Automatic re-nicing of processes under 4.2 bsd
Larry Allen
lwa at mit-mrclean.ARPA
Sat Nov 17 10:10:31 AEST 1984
One of our users noticed that processes which accumulated a lot of CPU
time under 4.2 bsd (for example, a Emacs which had been running on the
same terminal for 3 days) would suddenly and seemingly arbitrarily get
reniced. After a little bit of tracking, I found the following code in
/sys/sys/kern_clock.c/softclock():
/*
* Check to see if process has accumulated
* more than 10 minutes of user time. If so
* reduce priority to give others a chance.
*/
if (p->p_uid && p->p_nice == NZERO &&
u.u_ru.ru_utime.tv_sec > 10 * 60) {
p->p_nice = NZERO+4;
(void) setpri(p);
p->p_pri = p->p_usrpri;
}
What this does is to reduce the nice of any process
1) which is not be run by the superuser
2) whose nice is 0
3) which has accumulated more that 10 minutes of CPU time in its lifetime
The nice of such a process is arbitrarily set to 4.

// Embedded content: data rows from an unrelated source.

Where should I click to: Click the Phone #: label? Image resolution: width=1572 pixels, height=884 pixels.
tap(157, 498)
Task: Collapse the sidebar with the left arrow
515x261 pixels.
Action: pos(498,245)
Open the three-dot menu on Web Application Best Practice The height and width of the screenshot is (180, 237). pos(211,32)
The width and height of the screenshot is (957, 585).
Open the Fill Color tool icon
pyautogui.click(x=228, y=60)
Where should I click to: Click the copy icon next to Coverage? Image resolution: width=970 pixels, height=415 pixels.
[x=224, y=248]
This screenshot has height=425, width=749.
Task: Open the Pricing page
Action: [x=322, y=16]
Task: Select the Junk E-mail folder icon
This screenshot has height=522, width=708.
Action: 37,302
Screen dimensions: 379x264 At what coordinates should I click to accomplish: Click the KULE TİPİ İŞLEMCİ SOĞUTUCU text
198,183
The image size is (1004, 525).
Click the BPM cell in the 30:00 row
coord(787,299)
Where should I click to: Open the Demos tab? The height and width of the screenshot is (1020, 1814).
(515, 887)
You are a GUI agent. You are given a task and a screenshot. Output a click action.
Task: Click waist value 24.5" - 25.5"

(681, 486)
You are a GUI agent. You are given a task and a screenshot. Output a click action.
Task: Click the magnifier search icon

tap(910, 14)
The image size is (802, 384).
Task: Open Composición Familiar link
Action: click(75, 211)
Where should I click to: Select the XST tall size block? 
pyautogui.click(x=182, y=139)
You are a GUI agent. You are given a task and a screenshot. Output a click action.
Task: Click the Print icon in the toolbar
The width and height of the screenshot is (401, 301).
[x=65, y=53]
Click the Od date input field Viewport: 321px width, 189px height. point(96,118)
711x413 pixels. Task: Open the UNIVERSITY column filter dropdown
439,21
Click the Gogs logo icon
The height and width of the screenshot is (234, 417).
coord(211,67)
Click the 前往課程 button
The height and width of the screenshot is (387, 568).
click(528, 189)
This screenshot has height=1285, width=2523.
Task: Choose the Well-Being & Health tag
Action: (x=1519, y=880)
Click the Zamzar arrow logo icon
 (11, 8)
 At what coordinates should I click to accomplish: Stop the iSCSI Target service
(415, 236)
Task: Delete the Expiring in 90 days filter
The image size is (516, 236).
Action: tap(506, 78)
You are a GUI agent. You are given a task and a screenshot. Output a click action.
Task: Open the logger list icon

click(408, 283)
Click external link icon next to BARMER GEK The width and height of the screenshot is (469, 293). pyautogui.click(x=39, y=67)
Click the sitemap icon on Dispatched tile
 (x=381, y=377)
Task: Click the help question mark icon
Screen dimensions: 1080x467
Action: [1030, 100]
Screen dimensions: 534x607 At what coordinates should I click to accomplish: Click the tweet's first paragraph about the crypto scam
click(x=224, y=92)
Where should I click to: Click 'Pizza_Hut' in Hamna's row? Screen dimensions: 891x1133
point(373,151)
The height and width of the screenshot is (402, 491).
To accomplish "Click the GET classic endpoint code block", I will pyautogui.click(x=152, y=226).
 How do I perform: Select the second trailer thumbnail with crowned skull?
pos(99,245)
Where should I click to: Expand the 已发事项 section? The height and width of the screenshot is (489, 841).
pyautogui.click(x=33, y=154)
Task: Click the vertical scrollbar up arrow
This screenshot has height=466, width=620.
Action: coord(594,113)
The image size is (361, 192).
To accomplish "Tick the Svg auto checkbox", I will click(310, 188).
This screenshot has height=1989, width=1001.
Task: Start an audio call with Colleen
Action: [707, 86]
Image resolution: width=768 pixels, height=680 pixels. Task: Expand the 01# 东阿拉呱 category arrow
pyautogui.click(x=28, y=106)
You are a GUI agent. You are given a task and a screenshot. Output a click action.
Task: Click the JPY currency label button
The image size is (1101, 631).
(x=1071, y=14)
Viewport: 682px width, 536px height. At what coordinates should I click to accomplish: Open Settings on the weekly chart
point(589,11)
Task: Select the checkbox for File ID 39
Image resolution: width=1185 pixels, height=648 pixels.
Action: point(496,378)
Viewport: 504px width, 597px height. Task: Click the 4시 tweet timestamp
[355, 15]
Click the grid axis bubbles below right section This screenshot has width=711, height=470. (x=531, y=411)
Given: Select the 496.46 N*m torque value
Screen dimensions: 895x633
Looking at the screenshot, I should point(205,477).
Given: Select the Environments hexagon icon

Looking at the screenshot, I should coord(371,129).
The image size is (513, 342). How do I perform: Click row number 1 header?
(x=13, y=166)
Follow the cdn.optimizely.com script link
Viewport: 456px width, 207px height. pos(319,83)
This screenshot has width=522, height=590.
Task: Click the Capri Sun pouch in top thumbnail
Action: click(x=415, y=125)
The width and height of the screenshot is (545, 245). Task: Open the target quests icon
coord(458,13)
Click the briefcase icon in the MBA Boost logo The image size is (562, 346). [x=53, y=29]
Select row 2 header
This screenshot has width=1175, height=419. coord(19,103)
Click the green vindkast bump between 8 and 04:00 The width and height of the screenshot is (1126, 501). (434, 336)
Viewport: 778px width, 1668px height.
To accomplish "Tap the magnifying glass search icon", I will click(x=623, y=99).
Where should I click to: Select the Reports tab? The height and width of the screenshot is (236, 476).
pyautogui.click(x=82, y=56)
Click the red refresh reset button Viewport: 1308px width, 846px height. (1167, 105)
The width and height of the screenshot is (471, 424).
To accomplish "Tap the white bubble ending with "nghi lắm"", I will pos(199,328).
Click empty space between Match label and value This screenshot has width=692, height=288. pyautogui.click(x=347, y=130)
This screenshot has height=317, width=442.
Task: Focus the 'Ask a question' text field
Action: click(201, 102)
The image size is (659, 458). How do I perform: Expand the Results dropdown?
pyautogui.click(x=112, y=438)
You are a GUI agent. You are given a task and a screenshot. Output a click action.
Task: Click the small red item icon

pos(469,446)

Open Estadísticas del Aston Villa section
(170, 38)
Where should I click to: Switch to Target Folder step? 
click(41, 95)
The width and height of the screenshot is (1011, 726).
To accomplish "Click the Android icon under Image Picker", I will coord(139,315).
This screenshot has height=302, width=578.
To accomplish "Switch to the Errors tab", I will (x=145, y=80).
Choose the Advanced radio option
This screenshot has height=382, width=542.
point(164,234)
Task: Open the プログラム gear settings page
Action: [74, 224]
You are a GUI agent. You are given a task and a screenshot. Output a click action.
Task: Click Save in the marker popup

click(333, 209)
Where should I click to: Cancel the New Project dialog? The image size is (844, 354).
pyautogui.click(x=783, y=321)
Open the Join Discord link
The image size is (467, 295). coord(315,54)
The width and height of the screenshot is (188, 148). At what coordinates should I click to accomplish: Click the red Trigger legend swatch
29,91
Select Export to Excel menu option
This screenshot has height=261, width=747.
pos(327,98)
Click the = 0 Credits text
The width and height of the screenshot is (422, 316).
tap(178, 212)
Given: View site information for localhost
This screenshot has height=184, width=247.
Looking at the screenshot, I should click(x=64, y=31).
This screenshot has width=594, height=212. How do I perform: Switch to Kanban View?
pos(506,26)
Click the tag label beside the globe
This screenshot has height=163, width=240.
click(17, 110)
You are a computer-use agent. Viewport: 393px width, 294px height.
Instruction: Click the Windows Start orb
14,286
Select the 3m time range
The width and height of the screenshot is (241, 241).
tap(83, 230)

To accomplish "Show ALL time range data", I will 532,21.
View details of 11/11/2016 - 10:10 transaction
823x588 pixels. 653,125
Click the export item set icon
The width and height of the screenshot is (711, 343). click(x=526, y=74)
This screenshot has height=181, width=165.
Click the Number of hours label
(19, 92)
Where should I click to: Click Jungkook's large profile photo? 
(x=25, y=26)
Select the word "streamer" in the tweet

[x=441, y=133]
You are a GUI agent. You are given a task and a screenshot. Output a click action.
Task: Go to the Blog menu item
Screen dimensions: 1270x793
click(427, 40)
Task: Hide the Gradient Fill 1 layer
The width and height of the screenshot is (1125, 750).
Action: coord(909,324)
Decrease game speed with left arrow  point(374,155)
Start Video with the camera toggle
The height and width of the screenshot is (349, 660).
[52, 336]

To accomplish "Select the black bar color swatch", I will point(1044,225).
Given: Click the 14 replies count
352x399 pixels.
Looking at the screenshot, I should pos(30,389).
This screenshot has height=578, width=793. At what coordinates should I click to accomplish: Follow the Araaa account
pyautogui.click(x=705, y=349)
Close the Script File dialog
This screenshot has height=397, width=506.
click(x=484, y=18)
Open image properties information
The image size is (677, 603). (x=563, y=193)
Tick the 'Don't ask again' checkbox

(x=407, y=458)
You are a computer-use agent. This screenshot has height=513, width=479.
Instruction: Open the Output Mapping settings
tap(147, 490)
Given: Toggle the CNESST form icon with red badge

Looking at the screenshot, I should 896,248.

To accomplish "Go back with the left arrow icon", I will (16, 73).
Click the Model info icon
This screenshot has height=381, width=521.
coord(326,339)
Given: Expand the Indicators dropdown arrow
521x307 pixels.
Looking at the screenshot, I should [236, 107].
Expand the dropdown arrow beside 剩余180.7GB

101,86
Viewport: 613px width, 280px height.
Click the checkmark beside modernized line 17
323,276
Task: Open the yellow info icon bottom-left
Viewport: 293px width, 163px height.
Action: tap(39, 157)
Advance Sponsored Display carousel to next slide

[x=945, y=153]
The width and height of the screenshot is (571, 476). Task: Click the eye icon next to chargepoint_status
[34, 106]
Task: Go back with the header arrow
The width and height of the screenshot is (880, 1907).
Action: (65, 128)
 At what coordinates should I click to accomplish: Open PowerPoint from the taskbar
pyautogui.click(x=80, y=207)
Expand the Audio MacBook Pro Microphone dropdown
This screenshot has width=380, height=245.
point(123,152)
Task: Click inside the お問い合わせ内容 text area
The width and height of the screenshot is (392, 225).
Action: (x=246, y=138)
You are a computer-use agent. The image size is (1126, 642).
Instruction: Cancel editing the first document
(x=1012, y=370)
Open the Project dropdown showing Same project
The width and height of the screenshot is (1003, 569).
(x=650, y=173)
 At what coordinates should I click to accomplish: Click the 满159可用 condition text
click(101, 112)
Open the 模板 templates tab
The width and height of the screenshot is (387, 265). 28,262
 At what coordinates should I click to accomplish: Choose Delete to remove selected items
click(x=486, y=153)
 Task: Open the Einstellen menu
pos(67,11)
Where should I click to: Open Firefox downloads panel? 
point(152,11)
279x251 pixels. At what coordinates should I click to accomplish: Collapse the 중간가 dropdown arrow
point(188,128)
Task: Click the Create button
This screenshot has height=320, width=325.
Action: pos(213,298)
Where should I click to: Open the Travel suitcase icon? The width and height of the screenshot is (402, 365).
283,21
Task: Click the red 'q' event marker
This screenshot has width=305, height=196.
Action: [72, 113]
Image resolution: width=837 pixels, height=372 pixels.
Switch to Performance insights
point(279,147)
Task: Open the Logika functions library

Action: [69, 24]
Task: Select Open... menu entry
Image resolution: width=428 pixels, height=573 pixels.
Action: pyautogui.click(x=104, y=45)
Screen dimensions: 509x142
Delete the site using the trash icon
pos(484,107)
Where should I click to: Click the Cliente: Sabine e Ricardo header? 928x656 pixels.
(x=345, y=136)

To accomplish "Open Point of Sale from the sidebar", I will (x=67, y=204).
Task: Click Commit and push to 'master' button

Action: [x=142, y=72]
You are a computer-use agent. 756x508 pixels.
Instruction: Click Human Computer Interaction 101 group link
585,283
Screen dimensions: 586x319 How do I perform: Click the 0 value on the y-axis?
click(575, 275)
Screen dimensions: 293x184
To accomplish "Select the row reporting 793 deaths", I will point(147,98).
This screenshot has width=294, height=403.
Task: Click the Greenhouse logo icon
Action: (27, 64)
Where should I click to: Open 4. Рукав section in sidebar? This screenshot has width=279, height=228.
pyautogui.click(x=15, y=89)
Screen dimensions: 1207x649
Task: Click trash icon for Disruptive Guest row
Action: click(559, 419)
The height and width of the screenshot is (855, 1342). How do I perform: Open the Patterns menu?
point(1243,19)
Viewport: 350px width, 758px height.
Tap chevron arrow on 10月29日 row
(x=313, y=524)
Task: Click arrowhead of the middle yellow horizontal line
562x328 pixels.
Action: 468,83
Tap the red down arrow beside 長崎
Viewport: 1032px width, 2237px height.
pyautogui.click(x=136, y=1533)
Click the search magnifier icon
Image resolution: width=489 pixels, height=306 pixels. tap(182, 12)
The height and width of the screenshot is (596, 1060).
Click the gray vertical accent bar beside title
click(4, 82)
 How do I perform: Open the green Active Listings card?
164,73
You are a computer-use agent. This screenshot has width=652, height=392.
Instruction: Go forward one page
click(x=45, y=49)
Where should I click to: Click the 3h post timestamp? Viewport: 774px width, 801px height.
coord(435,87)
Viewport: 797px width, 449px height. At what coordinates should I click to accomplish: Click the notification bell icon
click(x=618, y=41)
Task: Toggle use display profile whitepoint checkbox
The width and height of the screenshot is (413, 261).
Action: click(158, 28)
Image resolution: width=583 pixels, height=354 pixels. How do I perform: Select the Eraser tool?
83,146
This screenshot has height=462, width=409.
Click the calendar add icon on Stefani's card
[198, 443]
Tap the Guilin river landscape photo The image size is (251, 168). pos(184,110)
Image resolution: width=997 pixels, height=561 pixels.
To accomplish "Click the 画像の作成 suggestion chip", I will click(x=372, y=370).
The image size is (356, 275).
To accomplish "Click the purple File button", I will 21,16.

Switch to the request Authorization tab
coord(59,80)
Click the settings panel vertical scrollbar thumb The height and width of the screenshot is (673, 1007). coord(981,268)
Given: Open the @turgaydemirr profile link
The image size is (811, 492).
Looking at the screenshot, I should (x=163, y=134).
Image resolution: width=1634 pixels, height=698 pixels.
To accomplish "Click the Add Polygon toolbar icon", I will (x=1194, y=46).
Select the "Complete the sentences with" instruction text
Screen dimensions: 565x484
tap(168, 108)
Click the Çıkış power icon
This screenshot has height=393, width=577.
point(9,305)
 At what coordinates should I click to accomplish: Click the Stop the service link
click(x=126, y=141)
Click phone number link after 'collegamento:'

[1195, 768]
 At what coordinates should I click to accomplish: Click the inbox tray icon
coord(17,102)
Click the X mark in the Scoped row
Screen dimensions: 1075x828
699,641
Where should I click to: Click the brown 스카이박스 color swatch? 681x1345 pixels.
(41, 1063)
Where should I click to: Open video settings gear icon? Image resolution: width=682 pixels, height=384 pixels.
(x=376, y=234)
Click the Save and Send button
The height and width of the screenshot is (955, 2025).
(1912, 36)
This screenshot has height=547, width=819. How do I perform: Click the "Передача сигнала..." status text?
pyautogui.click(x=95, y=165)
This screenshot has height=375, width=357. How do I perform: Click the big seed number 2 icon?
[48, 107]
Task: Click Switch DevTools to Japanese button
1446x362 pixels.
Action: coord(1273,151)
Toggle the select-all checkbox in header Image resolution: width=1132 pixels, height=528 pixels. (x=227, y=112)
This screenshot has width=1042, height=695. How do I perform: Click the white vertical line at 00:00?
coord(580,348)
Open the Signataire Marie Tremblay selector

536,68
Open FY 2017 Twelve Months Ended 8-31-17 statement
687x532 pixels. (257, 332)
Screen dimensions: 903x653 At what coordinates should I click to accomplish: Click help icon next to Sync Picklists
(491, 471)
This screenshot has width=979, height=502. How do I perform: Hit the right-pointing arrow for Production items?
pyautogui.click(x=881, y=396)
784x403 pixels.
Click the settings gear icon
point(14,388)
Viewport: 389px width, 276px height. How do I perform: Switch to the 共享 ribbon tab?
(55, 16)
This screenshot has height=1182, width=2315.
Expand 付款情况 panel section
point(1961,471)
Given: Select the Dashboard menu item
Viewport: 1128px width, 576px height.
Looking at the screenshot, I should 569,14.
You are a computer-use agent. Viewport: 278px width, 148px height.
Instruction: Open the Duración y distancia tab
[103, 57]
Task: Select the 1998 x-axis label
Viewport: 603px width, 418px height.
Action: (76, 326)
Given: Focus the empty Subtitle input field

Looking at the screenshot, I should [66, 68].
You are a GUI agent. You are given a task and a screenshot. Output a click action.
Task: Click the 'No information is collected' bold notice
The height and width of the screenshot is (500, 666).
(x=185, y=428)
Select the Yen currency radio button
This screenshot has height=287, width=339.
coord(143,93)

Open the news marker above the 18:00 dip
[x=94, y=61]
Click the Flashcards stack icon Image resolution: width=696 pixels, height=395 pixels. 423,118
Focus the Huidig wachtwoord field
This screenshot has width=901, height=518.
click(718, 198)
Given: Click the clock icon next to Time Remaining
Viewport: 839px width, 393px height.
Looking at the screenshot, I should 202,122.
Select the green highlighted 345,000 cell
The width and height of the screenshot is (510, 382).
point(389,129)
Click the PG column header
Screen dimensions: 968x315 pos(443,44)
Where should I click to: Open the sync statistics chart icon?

This whole strategy seems totally bogus to me - it penalizes long-lived
programs even if they're not CPU bound. Moreover, it seems unnecessary -
there is already code in /sys/sys/kern_synch.c/schedcpu() (called by
timeout once a second) to reduce the scheduling priority of CPU-bound
processes and increase the scheduling priority of I/O-bound processes.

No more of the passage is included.